(Data extract Opens)

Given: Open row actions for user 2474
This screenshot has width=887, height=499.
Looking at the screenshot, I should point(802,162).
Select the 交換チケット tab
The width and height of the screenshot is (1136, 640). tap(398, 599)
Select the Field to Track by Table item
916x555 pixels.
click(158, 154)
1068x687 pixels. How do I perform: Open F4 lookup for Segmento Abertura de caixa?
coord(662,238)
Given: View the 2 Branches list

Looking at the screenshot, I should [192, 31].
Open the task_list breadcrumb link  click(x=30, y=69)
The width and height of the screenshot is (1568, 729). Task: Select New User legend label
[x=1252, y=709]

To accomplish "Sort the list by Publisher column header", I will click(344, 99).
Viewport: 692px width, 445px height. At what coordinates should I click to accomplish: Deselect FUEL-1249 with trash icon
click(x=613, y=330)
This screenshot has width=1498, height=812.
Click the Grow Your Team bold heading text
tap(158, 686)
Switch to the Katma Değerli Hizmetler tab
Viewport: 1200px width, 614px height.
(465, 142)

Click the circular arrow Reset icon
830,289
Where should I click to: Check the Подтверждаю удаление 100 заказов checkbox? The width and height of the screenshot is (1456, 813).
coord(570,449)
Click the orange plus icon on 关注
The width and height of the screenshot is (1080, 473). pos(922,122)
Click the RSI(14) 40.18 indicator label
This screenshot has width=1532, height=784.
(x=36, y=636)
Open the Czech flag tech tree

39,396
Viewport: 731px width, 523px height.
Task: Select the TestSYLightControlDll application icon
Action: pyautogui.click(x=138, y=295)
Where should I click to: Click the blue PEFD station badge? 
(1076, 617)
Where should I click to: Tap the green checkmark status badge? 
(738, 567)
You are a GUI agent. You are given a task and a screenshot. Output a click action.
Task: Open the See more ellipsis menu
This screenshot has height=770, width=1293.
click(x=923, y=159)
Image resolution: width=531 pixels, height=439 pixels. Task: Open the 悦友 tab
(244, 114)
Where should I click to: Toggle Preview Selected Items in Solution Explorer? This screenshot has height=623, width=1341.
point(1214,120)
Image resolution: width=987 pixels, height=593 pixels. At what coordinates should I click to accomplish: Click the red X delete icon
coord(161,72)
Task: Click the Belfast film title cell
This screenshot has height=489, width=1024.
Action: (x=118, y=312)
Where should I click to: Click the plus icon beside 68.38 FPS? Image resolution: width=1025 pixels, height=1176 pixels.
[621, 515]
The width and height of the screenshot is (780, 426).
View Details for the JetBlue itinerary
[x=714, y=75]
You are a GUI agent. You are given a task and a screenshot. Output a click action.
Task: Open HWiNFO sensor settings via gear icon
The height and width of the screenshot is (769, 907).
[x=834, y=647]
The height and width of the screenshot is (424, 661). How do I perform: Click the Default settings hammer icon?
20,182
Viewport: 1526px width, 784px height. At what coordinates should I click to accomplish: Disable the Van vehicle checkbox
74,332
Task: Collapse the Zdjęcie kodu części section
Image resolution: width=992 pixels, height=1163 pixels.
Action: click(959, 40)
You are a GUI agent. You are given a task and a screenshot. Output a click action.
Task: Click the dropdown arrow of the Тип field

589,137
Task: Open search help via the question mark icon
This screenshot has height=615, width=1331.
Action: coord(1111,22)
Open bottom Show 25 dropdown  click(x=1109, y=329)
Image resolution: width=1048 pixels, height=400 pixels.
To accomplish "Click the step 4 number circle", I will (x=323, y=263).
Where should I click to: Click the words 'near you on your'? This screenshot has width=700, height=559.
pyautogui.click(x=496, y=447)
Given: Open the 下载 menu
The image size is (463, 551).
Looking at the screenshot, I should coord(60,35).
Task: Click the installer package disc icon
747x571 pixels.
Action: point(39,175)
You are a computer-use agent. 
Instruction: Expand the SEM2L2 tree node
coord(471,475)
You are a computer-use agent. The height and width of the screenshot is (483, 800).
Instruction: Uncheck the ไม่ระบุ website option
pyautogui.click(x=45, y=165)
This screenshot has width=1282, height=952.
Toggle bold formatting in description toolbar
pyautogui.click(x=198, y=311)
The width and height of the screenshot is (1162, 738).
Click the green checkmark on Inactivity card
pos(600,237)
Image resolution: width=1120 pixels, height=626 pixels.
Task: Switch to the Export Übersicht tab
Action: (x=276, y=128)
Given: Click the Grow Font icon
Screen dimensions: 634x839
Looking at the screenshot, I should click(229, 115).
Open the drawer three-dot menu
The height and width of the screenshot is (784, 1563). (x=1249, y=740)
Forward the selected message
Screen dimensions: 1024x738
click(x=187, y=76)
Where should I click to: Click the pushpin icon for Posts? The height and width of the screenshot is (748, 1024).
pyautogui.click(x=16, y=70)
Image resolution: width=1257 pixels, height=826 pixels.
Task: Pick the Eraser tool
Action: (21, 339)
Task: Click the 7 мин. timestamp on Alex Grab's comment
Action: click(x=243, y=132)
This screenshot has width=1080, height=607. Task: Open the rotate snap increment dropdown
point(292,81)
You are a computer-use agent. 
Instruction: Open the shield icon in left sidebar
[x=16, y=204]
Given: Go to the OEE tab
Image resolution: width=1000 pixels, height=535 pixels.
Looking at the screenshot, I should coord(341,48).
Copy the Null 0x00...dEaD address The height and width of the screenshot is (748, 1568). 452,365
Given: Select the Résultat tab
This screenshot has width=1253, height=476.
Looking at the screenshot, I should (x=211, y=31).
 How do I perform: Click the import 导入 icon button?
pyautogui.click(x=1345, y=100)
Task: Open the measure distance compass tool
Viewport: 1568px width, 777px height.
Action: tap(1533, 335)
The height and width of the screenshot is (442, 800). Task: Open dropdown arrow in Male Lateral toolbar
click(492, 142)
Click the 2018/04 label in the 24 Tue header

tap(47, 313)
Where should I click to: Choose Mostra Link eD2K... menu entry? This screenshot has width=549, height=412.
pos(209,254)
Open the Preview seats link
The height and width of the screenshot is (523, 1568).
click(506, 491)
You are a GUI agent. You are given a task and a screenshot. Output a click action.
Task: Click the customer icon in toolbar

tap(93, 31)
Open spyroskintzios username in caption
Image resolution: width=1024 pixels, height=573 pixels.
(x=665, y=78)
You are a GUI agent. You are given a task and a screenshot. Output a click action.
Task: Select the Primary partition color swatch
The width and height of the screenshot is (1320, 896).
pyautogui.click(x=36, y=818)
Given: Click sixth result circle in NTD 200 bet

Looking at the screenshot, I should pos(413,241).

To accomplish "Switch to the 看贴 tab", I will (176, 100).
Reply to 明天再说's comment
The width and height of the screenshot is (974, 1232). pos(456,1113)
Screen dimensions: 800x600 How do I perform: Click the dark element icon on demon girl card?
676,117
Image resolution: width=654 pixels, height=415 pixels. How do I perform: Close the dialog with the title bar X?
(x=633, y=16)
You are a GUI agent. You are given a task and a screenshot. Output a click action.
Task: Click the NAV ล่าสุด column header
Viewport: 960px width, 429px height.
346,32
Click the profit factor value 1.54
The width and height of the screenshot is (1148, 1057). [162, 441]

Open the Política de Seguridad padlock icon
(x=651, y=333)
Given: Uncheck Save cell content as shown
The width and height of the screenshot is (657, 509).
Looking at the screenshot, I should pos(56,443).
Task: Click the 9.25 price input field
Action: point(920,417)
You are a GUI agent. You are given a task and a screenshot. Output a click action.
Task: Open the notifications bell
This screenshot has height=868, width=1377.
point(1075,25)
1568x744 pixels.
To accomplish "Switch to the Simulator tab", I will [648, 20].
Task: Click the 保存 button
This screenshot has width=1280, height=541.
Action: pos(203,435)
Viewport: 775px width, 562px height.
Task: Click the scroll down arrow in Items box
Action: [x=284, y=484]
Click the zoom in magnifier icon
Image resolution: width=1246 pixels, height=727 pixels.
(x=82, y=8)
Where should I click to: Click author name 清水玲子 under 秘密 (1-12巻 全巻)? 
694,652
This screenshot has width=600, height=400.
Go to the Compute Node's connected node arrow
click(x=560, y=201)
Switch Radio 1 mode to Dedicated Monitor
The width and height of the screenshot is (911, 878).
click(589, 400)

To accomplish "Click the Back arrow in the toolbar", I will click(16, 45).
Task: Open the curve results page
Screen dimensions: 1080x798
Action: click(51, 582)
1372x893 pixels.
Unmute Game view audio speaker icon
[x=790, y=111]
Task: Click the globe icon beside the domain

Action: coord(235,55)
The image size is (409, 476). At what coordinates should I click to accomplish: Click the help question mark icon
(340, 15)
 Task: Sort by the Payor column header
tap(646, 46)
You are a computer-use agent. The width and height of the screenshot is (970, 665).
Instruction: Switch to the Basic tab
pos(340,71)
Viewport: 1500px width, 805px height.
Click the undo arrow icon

(Data extract Closes)

- [What to work on] Set down exactly the lines of the data above, beginning with the line that has "Open the drawer three-dot menu" and ending with the line that has "Task: Open the measure distance compass tool", and no others.

- [Exercise solution]
Open the drawer three-dot menu
The height and width of the screenshot is (784, 1563). (x=1249, y=740)
Forward the selected message
Screen dimensions: 1024x738
click(x=187, y=76)
Where should I click to: Click the pushpin icon for Posts? The height and width of the screenshot is (748, 1024).
pyautogui.click(x=16, y=70)
Image resolution: width=1257 pixels, height=826 pixels.
Task: Pick the Eraser tool
Action: (21, 339)
Task: Click the 7 мин. timestamp on Alex Grab's comment
Action: click(x=243, y=132)
This screenshot has width=1080, height=607. Task: Open the rotate snap increment dropdown
point(292,81)
You are a computer-use agent. 
Instruction: Open the shield icon in left sidebar
[x=16, y=204]
Given: Go to the OEE tab
Image resolution: width=1000 pixels, height=535 pixels.
Looking at the screenshot, I should coord(341,48).
Copy the Null 0x00...dEaD address The height and width of the screenshot is (748, 1568). 452,365
Given: Select the Résultat tab
This screenshot has width=1253, height=476.
Looking at the screenshot, I should (x=211, y=31).
 How do I perform: Click the import 导入 icon button?
pyautogui.click(x=1345, y=100)
Task: Open the measure distance compass tool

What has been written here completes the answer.